The relationships between philosophy and aesthetics and between philosophy and politics are especially pressing issues today. Published for the first time in English, this important collection reveals the scope and force of Lacoue-Labarthe's reflections on mimesis, subjectivity, and representation in philosophical thought.

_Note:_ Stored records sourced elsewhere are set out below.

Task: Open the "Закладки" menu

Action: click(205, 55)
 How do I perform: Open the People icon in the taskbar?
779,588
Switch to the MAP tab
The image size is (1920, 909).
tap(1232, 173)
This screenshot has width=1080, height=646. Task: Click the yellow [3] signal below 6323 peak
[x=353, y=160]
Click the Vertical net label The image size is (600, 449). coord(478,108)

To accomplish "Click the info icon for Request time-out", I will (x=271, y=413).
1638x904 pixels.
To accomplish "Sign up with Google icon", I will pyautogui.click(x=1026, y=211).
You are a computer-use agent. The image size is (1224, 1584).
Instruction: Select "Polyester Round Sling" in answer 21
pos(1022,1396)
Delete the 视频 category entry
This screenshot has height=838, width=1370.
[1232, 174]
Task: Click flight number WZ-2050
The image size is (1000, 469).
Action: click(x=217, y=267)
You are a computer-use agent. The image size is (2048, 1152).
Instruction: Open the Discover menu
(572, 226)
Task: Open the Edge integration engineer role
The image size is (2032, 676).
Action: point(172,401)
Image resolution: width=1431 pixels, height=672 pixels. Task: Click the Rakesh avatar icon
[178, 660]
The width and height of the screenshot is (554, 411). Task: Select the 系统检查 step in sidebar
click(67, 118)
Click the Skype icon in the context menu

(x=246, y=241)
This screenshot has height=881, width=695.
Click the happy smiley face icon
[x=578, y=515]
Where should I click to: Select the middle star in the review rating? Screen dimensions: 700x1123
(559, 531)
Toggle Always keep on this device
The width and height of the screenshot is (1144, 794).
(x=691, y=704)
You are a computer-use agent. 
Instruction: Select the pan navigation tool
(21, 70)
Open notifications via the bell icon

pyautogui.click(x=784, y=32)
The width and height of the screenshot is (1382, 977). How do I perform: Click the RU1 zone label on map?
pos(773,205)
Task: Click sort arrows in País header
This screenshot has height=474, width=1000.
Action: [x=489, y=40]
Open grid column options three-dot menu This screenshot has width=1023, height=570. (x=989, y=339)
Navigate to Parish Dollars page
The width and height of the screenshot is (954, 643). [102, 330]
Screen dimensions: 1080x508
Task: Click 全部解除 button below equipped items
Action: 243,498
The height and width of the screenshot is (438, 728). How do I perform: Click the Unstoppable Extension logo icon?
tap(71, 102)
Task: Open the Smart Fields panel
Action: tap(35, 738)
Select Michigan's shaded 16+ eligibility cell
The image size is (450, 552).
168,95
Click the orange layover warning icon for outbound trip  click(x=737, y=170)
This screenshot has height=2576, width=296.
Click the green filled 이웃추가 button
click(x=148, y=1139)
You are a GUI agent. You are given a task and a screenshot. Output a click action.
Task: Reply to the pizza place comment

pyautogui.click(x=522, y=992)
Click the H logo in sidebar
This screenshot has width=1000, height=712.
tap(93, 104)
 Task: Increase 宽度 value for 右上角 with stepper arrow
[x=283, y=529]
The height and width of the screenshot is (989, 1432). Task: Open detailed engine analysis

The Hero Journey in Literature

1997
The Hero Journey in Literature
Title The Hero Journey in Literature PDF eBook
Author Evans Lansing Smith
Publisher
Pages 550
Release 1997
Genre Literary Criticism
ISBN

This book provides an overview of the hero journey theme in literature, from antiquity to the present, with a focus on the imagery of the rites of passage in human life (initiation at adolescence, mid-life, and death). This is the only book to focus on the major works of the literary tradition, detailing discussions of the hero journey in major literary texts. Included are chapters on the literature of Antiquity (Sumerian, Egyptian, Biblical, Greek, and Roman), the Middle Ages (with emphasis on the Arthurian Romance), the Renaissance to the Enlightenment (Shakespeare, Milton, Marvell, Pope, Fielding, the Arabian Nights, and Alchemical Illustration), Romanticism and Naturalism (Coleridge, Selected Grimm's Tales, BrontÎ, Bierce, Whitman, Twain, Hawthorne, E.T.A. Hoffman, Rabindranath Tagore), and Modernism to Contemporary (Joyce, Gilman, Alifa Rifaat, Bellow, Lessing, Pynchon, Eudora Welty).


Poetics & Polemics, 1980-2005

2008
Poetics & Polemics, 1980-2005
Title Poetics & Polemics, 1980-2005 PDF eBook
Author Jerome Rothenberg
Publisher Modern and Contemporary Poetic
Pages 332
Release 2008
Genre Literary Criticism
ISBN 9780817355074

"Jerome Rothenberg's work spans a period of over forty years and nearly one hundred books, and though perhaps best known as a poet, his critical and theoretical contributions to the fields of innovative, experimental poetry have become equally important facets of his work. Rothenberg's earliest critical writings concerned themselves with ethnopoetics and the poetics of performance. In the last twenty years his critical thinking has evolved to encompass more explicitly issues of modernism, postmodernism, and the avant-garde, as well as meditations on the nature of the book and writing. This volume extends and elaborates all of those interests, allowing for the first time a comprehensive glimpse of the full trajectory of his thinking."--Pub. desc.


The Nazi Holocaust

2016-02-12
The Nazi Holocaust
Title The Nazi Holocaust PDF eBook
Author Ronnie S. Landau
Publisher Bloomsbury Publishing
Pages 468
Release 2016-02-12
Genre History
ISBN 085772858X

The Nazi Holocaust is one of the most momentous events in human history. Yet, it remains on many levels a baffling and unfathomable mystery. By shunning simplistic 'explanations' Ronnie Landau has set out, in a clear, thought-provoking and enlightened fashion, to mediate betweeen this vast, often unapproachable subject and the reader who wrestles with its meaning. Locating the Holocaust within a number of different contexts - Jewish history, German history, genocide in the modern age, the larger story of human bigotry and the triumph of ideology over conscience - Landau penetrates to the very heart of its moral and historical significance. Deeply concerned lest the Holocaust, as a 'unique' phenomenon, be cordoned off from the rest of human history and ghettoized within the highly charged realm of 'Jewish experience', he is at pains to show that transmitting understanding of the Holocaust is about connecting with all humanity.Intended both for the general reader and for students and academics (especially in history, psychology, literature and the humanities), this work is an important breakthrough in the struggle to perpetuate the memory of a tragedy which the world is all too ready to forget.